Study of DNA synthesis and mitotic activity of hepatocytes and its relation to angiogenesis in hepatectomised tumour bearing mice.

Partial hepatectomy (PH) alters serum concentrations of substances involved in cellular proliferation, leading to the compensatory liver hyperplasia. Furthermore, angiogenesis is mainly stimulated by vascular endothelial growth factor (VEGF) and is a fundamental requirement either in liver regeneration or in tumours growth. This study looks at the expression of VEGF, DNA synthesis (DNAs) and mitotic activity (MA) in hepatectomised (H) and hepatectomised-tumour bearing (HTB) mice throughout a 24 h period. Adult male mice were sacrificed every 4 h from 26 to 50 h post-hepatectomy. H mice show a circadian rhythm in VEGF expression with a maximum value of 2.6 ± 0.1 at 08/46 h of day/hours posthepatectomy (HD/HPH); in DNAs, the maximum value was 3.4 ± 0.3 at 16/30 (HD/HPH) and in MA it was 2.3 ± 0.01 at 12/50 (HD/HPH). In HTB animals the peak of VEGF expression appears at 16/30 (HD/HPH) with a maximum value of 3.7 ± 0.1, the peak of DNAs was at 00/38 (HD/HPH) with a value of 4.6 ± 0.3 and the maximum value of MA of 08/46 (HD/HPH) with a value of 3.01 ± 0.3. We can conclude that the presence of the tumour induces modifications in the intensity and the temporal distribution of the circadian curves of VEGF expression, DNAs and MA of hepatectomised animals.

Changes in VEGF expression and DNA synthesis in hepatocytes from hepatectomized and tumour-bearing mice.

Transplanted tumours could modify the intensity and temporal distribution of the cellular proliferation in normal cell populations, and partial hepatectomy alters the serum concentrations of substances involved in cellular proliferation, leading to the compensatory liver hyperplasia. The following experiments were designed in order to study the SI (S-phase index) and VEGF (vascular endothelial growth factor) expression in regenerating liver (after partial hepatectomy) of adult male mice bearing a hepatocellular carcinoma, throughout one complete circadian cycle.

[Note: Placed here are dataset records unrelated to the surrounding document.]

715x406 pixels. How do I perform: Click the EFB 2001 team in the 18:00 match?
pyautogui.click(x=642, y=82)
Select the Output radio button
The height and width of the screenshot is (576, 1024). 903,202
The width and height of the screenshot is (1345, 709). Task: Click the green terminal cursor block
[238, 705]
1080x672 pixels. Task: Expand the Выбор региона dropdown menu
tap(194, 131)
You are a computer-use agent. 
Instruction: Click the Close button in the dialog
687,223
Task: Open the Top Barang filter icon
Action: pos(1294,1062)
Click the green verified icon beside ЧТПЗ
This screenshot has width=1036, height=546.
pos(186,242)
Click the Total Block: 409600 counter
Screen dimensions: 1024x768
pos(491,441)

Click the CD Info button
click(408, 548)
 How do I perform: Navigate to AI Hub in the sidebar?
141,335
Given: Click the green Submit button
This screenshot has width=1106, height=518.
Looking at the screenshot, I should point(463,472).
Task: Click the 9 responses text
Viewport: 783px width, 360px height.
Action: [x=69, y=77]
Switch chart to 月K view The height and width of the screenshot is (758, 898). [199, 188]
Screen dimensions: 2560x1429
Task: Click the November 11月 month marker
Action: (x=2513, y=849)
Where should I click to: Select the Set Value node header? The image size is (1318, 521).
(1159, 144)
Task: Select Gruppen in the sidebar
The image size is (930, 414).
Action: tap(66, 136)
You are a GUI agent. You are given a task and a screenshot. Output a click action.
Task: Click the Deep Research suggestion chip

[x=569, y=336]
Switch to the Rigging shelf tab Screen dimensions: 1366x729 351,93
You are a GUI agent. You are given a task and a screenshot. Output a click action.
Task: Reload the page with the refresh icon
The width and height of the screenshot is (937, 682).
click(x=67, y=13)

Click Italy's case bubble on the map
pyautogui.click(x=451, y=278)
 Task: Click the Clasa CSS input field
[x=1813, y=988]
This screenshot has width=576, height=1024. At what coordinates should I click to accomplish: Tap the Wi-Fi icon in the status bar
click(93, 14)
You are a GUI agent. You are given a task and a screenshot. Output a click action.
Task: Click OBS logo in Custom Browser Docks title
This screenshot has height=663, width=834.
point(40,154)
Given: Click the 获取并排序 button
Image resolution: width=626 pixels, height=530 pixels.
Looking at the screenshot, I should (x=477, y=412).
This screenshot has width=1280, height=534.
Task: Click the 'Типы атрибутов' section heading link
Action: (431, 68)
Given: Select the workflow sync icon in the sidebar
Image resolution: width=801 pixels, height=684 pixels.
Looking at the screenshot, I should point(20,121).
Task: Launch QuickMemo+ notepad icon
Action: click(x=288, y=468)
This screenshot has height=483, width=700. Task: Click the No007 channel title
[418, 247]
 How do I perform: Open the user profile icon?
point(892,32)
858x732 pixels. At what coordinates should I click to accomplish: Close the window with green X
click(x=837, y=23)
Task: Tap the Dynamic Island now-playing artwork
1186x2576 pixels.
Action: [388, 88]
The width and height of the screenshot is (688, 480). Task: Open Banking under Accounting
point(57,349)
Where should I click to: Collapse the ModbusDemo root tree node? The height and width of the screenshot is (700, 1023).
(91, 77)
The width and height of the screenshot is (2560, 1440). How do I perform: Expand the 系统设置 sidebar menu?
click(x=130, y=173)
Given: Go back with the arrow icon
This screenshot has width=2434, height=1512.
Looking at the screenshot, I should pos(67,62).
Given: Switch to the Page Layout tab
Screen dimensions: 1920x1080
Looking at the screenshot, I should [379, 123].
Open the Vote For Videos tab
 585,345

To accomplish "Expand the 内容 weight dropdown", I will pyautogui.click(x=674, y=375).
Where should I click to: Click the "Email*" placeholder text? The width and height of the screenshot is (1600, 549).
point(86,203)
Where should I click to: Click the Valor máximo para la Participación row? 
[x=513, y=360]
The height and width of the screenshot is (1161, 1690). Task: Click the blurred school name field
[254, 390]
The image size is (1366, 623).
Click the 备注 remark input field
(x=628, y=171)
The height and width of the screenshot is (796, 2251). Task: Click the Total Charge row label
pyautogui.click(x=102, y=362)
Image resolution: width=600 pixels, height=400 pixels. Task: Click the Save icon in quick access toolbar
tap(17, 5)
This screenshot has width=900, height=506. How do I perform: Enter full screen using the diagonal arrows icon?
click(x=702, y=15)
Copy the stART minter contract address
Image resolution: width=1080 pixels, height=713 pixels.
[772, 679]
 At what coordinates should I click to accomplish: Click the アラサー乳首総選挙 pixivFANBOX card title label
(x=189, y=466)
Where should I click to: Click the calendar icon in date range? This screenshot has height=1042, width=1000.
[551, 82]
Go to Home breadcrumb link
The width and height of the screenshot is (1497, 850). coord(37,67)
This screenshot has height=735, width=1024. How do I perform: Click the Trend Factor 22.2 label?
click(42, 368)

We used adult male C3H/S-strain mice. After an appropriate period of synchronization, the C3H/S-histocompatible ES2a hepatocellular carcinoma was grafted into the subcutaneous tissue of each animal's flank. To determine the index of SI and VEGF expression of hepatocytes, we used immunohistochemistry. The animals were divided into two experimental groups: Group I, control, hepatectomized animals; Group II, hepatectomized tumour-bearing animals. The statistical analysis of SI and VEGF expression was performed using Anova and Tukey as a postcomparison test. The results show that in the second group, the curve of SI changes the time points for maximum and minimum activity, and the peak of VEGF expression appears before the first group. In conclusion, in the hepatectomized mice, the increases of hepatic proliferation, measured by the SI index, may produce a rise in VEGF expression with the object of generating a vascular network for hepatic regeneration. Lastly, as we have mentioned, in hepatectomized and tumour-bearing mice, the peak of VEGF expression appears before the one of DNA synthesis.